Cicho się zaśmiałam i tym razem ktoś szturchnął mnie w ramię z drugiej strony. Był to Draco. Popatrzyłam na niego oceniającym wzrokiem i trochę się odsunęłam.
- Dobrze, uspokójmy się. - zaproponował Tom, którego jak zwykle nic nie rusza i wygląda jakbyśmy go zmusili aby tu był.
Po chwili każdy ochłonął i poszliśmy pod gabinet Dumbledore'a. Na szczęście hasło nie było potrzebne, ponieważ pająk okazał się na tyle mądry, że sam przedostał się do pomieszczenia.
- Na pewno można temu ufać? - zapytałam sceptycznie.
- Tak. - odpowiedział ostro Puchon.
Uniosłam ręce do góry w geście poddania się i już się nie odzywałam. Najwidoczniej chłopak nadal był zły.

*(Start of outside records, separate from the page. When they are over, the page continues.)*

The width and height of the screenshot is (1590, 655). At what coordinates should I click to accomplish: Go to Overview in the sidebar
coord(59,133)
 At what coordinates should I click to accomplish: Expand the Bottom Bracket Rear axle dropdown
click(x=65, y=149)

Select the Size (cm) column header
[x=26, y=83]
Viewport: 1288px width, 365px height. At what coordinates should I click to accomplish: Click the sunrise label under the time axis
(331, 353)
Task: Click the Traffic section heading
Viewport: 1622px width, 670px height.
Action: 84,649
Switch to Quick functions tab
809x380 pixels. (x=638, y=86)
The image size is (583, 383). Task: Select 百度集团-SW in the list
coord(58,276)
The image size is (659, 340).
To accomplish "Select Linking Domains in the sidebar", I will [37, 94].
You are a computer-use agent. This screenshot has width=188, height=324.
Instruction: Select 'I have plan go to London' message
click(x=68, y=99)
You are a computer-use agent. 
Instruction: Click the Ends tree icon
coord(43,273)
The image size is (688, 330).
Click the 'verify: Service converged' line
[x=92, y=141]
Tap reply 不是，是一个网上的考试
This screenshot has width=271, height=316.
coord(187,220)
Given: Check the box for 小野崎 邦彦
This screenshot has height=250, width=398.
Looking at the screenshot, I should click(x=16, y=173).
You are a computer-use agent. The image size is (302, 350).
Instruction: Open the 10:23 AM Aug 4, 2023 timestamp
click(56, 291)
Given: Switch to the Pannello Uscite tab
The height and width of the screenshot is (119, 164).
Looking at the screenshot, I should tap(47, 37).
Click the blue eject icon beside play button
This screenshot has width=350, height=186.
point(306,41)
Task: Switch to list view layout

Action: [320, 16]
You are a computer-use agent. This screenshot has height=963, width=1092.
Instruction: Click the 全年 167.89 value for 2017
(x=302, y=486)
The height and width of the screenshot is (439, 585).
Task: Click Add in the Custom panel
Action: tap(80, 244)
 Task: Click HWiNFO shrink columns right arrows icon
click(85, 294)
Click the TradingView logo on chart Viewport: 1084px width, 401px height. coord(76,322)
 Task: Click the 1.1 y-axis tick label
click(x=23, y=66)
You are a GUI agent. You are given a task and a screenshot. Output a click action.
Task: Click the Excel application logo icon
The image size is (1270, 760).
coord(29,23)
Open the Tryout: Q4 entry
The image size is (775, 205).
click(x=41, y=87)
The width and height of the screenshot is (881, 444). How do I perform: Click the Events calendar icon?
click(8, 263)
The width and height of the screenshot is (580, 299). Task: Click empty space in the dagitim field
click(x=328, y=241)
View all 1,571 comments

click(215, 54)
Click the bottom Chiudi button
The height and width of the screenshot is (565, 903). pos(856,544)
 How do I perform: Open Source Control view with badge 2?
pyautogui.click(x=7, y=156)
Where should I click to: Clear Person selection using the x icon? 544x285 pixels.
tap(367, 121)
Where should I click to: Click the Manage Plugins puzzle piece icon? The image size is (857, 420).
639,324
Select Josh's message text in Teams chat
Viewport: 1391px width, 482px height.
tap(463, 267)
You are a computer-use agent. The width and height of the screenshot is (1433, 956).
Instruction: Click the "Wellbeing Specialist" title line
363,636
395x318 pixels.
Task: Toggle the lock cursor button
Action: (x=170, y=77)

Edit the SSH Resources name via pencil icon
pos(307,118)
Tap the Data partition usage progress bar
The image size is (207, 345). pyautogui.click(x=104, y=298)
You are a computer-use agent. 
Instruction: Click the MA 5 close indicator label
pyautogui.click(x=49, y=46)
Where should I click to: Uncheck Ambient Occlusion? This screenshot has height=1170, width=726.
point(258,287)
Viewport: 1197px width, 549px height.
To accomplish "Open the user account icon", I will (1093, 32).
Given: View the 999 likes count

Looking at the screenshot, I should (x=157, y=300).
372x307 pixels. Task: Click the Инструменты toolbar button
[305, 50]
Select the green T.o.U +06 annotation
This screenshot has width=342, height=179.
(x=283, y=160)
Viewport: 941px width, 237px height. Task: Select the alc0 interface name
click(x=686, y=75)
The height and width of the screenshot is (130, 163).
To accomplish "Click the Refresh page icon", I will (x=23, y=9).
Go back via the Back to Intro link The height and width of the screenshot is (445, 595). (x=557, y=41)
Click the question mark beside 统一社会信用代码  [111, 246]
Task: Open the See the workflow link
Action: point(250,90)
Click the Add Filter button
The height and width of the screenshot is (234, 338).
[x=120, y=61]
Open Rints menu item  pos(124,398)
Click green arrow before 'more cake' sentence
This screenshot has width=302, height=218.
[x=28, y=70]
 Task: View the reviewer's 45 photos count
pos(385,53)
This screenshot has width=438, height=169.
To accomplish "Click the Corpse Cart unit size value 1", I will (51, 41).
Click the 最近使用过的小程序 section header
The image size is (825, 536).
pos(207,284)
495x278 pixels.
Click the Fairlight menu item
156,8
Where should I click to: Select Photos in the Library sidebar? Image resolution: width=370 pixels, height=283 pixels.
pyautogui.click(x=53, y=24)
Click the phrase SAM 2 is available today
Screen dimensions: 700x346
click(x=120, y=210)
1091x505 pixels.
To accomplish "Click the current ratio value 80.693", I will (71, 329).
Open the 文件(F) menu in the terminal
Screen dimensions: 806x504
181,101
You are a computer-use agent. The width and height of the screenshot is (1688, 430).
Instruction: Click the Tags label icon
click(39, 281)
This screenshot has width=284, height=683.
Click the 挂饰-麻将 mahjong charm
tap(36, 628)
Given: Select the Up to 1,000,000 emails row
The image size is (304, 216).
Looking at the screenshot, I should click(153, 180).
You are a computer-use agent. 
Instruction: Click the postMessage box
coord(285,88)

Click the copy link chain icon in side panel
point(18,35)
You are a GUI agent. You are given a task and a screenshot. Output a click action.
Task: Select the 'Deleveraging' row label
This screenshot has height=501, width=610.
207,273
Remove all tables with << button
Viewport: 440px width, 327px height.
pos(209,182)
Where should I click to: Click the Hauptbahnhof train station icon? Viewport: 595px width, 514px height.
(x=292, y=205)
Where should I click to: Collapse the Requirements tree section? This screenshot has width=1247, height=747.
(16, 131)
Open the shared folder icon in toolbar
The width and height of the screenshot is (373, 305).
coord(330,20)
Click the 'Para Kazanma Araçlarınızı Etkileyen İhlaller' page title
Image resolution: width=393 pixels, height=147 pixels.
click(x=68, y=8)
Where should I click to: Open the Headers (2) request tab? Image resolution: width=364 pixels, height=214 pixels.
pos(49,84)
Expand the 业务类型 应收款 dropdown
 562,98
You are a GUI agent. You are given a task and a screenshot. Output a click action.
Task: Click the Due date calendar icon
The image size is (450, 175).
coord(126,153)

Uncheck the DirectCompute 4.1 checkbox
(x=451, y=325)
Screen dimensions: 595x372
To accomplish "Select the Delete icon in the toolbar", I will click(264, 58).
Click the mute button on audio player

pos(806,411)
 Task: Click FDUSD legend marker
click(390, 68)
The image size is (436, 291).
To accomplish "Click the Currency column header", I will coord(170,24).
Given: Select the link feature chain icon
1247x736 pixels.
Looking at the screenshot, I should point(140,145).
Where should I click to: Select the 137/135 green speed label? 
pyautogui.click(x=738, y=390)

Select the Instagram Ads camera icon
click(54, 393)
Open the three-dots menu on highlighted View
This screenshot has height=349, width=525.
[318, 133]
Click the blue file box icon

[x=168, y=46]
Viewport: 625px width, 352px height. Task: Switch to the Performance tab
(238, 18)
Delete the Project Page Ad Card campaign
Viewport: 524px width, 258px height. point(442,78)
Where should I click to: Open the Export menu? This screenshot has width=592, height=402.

- To co teraz? - zapytał Draco.
- Mamy jeszcze dużo czasu to lekcji, więc może pokój życzeń? - zaproponował Matteo.
Każdy się zgodził i skierowaliśmy się do wcześniej powiedzianego miejsca. Szłyśmy z Martiną i Matteo z tyłu, a reszta prowadziła.
- Skamander chyba nadal zły o tego pająka. - powiedziałam.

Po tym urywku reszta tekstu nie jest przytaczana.